My tirade went on. I paced back and forth reiterating to Einstein that I had always had a deep problem with anthropologists’ assertion that we were much more intelligent than Neanderthals. I told him that I had always been interested in the origins of intelligence and was fascinated by the story of how humans evolved from apes. But I found the explanation of evolution to be riddled with flaws and believed that anthropologists were off the mark on more than a few of their theories.

“Oh yeah? How so?”

“Well, for instance the idea that the Neanderthals were wiped out by the then up-and- coming Homo-sapiens is preposterous! “

“Why is that?”

“Because the theory is riddled with egocentrism! In all actuality we have no clue as to what happened to the Neanderthal species! All we have are a bunch of bones! Yes, some of those bones may indicate death by violence but to conclude that early humans killed off ALL the Neanderthals is a retarded fabrication because - #1) it contradicts the fact that Neanderthals brains were 200 cubic centimeters larger than our own! Neanderthals had bigger brains than we do but anthropologists say that this ‘extra’ brain matter doesn’t count because of the ‘extra’ muscle mass the Neanderthals carried on their skeletons! This is sheer blasphemy! In every anthropological account I’ve ever read they always trump up the idea that increases in brain size lead to more intelligent species! But when they find out that the Neanderthals had bigger brains they reverse their stance, call them dumb! Unable to make tools! Unable to speak and unable to form culture!”

“Physiologically, yes, most theories today assert that the Neanderthals were unable to speak. Evidence indicates that their larynx was underdeveloped and they were unable to create speech.”

“But what is speech but a form of communication? If the Neanderthals had extra brain matter located in the occipital area of the brain, the area where our visual world is recorded then perhaps they had a different form of communication. Perhaps they communicated with light and their eyes in the same way we produce sound that in turn correlates to our sense of hearing producing language.
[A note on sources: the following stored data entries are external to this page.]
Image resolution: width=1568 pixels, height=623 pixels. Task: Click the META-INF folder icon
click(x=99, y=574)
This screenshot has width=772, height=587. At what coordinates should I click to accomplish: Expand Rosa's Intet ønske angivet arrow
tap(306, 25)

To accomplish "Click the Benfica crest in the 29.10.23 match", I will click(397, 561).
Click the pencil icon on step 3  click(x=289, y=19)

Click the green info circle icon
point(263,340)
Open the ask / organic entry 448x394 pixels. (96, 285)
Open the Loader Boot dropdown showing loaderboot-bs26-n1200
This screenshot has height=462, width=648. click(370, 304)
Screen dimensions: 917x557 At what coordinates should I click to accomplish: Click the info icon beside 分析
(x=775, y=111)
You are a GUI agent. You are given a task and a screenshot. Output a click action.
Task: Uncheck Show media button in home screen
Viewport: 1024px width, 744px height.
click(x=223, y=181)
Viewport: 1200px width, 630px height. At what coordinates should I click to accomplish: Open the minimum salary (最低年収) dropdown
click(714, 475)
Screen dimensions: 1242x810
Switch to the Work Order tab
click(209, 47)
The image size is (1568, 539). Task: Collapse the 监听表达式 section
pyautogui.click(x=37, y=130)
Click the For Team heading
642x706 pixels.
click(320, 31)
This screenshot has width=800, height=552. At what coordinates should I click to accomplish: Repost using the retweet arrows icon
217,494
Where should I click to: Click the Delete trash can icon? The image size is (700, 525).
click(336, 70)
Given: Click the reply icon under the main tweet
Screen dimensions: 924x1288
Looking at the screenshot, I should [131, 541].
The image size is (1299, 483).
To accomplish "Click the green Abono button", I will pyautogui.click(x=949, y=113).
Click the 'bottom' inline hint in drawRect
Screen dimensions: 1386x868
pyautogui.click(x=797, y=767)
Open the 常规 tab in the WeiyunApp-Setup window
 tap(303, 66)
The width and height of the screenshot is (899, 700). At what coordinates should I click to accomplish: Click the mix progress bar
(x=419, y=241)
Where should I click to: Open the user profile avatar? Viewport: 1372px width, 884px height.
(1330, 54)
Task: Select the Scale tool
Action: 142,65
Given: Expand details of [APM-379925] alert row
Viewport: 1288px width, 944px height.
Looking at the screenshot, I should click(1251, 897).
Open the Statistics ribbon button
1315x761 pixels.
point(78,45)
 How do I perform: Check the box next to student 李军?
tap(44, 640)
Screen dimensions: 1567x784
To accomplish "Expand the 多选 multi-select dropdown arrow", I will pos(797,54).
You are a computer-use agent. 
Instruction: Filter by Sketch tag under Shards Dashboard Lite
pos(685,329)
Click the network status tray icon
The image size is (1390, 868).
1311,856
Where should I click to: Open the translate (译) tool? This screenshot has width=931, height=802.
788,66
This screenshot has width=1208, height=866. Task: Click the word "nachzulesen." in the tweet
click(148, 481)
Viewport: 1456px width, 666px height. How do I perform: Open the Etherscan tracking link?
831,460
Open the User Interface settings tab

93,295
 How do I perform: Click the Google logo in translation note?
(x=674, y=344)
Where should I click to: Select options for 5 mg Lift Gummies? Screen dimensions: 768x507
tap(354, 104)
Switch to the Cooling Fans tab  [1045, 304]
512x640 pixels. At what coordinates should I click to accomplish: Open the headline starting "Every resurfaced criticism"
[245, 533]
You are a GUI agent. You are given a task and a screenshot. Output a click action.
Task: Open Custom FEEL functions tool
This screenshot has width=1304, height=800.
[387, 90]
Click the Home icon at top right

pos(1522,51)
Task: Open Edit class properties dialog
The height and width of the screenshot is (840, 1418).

Perhaps the Neanderthals were able to produce light in a way that correlated to their sense of sight to produce a vastly different system of communication.”

“How in the hell do you think they saw their world?”

I was surprised to see Einstein going along with the absurdity of my speculative thought. My father was a staunch realist and would have resorted to pure defiant ridicule to set me in my place for even thinking such a thing. “Well maybe the Neanderthals were able to see in infrared or perhaps they saw into the ultraviolet spectrum and through the use of shiny objects they were able to communicate. If Neanderthals did see into the ultraviolet spectrum the tools they made, the culture they sustained would be inconceivable and therefore unavailable to be perceived by the human mind. Somewhere along the line of evolution a cognitive barrier grew between the Neanderthals and us making them entirely disappear!”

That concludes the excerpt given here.